長距離砲を装備したヘクトルばかり、山の様に押し寄せてくる。味方の迎撃部隊も長距離兵器が中心になる中。ストームは、狙撃を秀爺のイプシロンに。高空戦力をバゼラートの谷山に任せて。

 

後は近接戦を挑んでいた。

 

ただし、矢島だけは高高度強襲ミサイルを装備させて、後方支援だ。フェンサースーツでの機動戦前提の装備が整うまでは、こうして固定砲台になってもらうしかない。シミュレーションでガリア砲も扱わせたが、此方も命中率が高いとは言いがたい。

 

念のため、もう一つ装備も渡してある。

 

ディスラプター。

 

フェンサー用に開発改良された、一種の近接戦闘用決戦兵器。レンジャーのフュージョンブラスターに等しい運用を想定された武器である。いざというときは、接近した敵をこれで焼き払え。

 

そう矢島には指示してある。

 

実際の破壊力はそうフュージョンブラスターに劣るものではなく、継戦能力こそないが、ヘクトルだったら簡単になぎ倒せる。

 

矢島の放つミサイルが、次々ヘクトルに着弾するのを横目に、私はスラスターをふかして横移動。

 

ガトリングをぶち込みつつ、時々ガリア砲を入れる。

 

弟は近くの倉庫の屋上に陣取って、其処からライサンダーでの狙撃を継続。側には、エミリーもいて、MONSTERでの狙撃を行って貰う。

 

敵を効果的に削り続けていた。

 

今回、ベガルタは後方待機。

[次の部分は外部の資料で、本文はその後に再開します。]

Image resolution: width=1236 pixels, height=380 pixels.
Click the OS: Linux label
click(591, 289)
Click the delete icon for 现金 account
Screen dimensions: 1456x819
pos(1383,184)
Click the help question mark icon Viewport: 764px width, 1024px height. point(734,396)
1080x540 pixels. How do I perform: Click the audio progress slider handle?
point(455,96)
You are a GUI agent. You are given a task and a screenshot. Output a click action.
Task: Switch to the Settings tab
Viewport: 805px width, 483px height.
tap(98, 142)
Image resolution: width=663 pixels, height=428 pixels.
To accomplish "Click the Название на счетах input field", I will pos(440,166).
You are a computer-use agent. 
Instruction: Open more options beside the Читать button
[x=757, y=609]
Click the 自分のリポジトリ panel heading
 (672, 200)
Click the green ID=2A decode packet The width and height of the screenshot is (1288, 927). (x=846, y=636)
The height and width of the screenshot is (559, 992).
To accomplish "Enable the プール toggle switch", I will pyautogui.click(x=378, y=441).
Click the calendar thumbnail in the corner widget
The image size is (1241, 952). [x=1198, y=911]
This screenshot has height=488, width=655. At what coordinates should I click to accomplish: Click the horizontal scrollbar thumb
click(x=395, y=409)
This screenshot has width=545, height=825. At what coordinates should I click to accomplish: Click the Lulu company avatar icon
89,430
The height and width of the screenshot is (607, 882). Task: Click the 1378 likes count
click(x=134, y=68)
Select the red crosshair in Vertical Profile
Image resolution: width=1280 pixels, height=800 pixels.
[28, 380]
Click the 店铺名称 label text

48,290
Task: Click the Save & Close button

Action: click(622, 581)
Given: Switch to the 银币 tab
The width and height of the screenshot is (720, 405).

いざというとき、前線に乱入してきたヘクトルと戦って貰う。

 

逆にグレイプRZは、涼川を乗せて、彼方此方を疾走。

 

涼川は楽しそうにスタンピートで、至近距離からヘクトルを爆破して廻っていた。勿論ヘクトルからの反撃も山の様に飛んできているけれど。見事なドライビングテクニックで、全てかわしている。

 

池口に任せておいて、正解だったか。

 

中距離には、ジョンソンと新人達が位置して、主にスティングレイで攻撃を続けている。

 

戦況は順調に推移。

 

ストームだけでは、これだけの大群を抑えきれない。味方の支援部隊が、かなりの数いる事が大きい。

 

間もなく、四割ほどの戦力を喪失したヘクトルの部隊は、撤退を開始。

 

味方もそれなりの被害を出しており、追撃の余裕は無かった。後は海上に展開している第五艦隊に任せる。

 

敵の撤退と同時に、秀爺から連絡が来た。

 

「イプシロンに被弾。 幸い此方は無事だが、次の戦いまでに修理が間に合うかはわからん」

 

「分かった。 無事で何よりだ」

 

「此方も被弾」

 

谷山からだ。

 

見ると、バゼラートが火を噴いている。着地はしたが、かなり手酷い打撃を受けていた。谷山ほどの名手でも、失敗することがあるのか。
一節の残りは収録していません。